The gradient vector, denoted by $$\nabla f$$, is a vector formed by all the partial derivatives of the function. It indicates the direction of the steepest ascent of the function at any given point.

$$\nabla f(x, y, z) = \left\langle \frac{\partial f}{\partial x}, \frac{\partial f}{\partial y}, \frac{\partial f}{\partial z} \right\rangle = \left\langle 2x, 4y, -6z \right\rangle$$

**step3 Evaluate the Gradient at the Given Point $$P_0$$**

We now evaluate the gradient vector at the specific point $$P_0(1, 1, 1)$$ provided in the problem. This gives us the direction of the steepest increase of the function at that particular point.

$$\nabla f(1, 1, 1) = \left\langle 2(1), 4(1), -6(1) \right\rangle = \left\langle 2, 4, -6 \right\rangle$$

**step4 Normalize the Direction Vector $$\mathbf{u}$$**

To calculate the directional derivative, we need a unit vector (a vector with a magnitude of 1) in the specified direction. First, we find the magnitude (length) of the given direction vector $$\mathbf{u}$$, and then we divide each component of the vector by its magnitude to obtain the unit vector $$\mathbf{v}$$.

$$\mathbf{u} = \mathbf{i} + \mathbf{j} + \mathbf{k} = \left\langle 1, 1, 1 \right\rangle$$

$$||\mathbf{u}|| = \sqrt{1^2 + 1^2 + 1^2} = \sqrt{1 + 1 + 1} = \sqrt{3}$$

$$\mathbf{v} = \frac{\mathbf{u}}{||\mathbf{u}||} = \frac{1}{\sqrt{3}} \left\langle 1, 1, 1 \right\rangle = \left\langle \frac{1}{\sqrt{3}}, \frac{1}{\sqrt{3}}, \frac{1}{\sqrt{3}} \right\rangle$$

**step5 Calculate the Directional Derivative**

The directional derivative of the function at point $$P_0$$ in the direction of $$\mathbf{u}$$ (represented by its unit vector $$\mathbf{v}$$) is found by computing the dot product of the gradient vector at $$P_0$$ and the unit direction vector $$\mathbf{v}$$. The dot product is calculated by multiplying corresponding components of the vectors and summing the results.
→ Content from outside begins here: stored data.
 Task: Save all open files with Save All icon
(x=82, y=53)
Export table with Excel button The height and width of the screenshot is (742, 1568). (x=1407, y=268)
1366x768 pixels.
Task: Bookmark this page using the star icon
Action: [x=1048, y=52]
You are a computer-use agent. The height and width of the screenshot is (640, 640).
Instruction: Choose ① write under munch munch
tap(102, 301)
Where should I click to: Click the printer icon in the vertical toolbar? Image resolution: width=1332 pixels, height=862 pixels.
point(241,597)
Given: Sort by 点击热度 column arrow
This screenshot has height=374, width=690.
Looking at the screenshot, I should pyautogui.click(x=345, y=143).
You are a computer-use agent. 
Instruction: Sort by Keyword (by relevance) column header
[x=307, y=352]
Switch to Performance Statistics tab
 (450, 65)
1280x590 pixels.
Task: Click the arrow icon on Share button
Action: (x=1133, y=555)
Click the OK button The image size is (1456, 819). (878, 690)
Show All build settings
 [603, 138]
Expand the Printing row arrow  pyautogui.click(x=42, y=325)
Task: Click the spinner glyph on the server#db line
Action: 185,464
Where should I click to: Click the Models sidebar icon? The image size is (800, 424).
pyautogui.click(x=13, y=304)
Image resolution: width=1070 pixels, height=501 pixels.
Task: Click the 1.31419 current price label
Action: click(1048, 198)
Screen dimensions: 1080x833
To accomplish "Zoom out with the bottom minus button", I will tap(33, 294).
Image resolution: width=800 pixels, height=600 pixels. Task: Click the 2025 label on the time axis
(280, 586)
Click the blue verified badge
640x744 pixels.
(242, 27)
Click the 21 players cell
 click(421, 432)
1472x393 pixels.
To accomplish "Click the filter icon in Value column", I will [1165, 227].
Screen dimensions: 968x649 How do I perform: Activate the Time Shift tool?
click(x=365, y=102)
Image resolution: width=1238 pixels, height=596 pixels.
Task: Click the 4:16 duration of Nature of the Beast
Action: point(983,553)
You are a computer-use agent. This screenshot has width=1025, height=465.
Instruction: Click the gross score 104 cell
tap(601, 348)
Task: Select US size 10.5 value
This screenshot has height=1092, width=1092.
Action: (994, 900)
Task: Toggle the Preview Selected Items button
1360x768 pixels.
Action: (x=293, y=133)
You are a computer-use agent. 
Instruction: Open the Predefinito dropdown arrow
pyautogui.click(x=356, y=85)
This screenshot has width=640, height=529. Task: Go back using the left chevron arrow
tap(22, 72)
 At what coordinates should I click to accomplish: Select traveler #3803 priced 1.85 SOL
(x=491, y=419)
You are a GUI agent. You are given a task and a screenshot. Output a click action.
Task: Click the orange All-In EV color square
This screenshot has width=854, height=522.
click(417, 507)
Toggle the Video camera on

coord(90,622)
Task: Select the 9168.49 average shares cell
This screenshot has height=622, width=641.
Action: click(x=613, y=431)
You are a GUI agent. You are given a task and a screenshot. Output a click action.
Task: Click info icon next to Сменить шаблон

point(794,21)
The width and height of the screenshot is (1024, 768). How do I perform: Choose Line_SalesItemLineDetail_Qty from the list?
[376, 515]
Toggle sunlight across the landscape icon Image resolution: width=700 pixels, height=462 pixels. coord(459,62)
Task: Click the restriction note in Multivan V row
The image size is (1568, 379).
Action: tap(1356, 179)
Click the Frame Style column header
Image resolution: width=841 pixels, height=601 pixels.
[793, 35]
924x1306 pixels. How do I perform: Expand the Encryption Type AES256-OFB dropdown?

$$D_{\mathbf{u}}f(P_0) = \nabla f(P_0) \cdot \mathbf{v}$$

$$D_{\mathbf{u}}f(1, 1, 1) = \left\langle 2, 4, -6 \right\rangle \cdot \left\langle \frac{1}{\sqrt{3}}, \frac{1}{\sqrt{3}}, \frac{1}{\sqrt{3}} \right\rangle$$

$$D_{\mathbf{u}}f(1, 1, 1) = (2)\left(\frac{1}{\sqrt{3}}\right) + (4)\left(\frac{1}{\sqrt{3}}\right) + (-6)\left(\frac{1}{\sqrt{3}}\right)$$

$$D_{\mathbf{u}}f(1, 1, 1) = \frac{2}{\sqrt{3}} + \frac{4}{\sqrt{3}} - \frac{6}{\sqrt{3}}$$

$$D_{\mathbf{u}}f(1, 1, 1) = \frac{2 + 4 - 6}{\sqrt{3}}$$

$$D_{\mathbf{u}}f(1, 1, 1) = \frac{0}{\sqrt{3}}$$

$$D_{\mathbf{u}}f(1, 1, 1) = 0$$

Alternative answer

Answer: 0 Explain
This is a question about finding the "directional derivative," which just means figuring out how fast a function's value is changing if you move in a specific direction from a certain point. It's like asking: if you're on a hill at a certain spot and you walk in a particular direction, are you going uphill, downhill, or staying level, and how steep is it? The key idea here is using something called the "gradient." The solving step is:

1. **Find the "gradient" of the function:** The gradient is like a special vector that tells us the "steepness" and the "uphill direction" of our function at any point. We find it by taking partial derivatives for each variable (x, y, z).
* For f(x, y, z) = x² + 2y² - 3z²:
* The derivative with respect to x (treating y and z as constants) is 2x.
* The derivative with respect to y (treating x and z as constants) is 4y.
* The derivative with respect to z (treating x and y as constants) is -6z.
* So, our gradient vector is: ∇f = (2x, 4y, -6z).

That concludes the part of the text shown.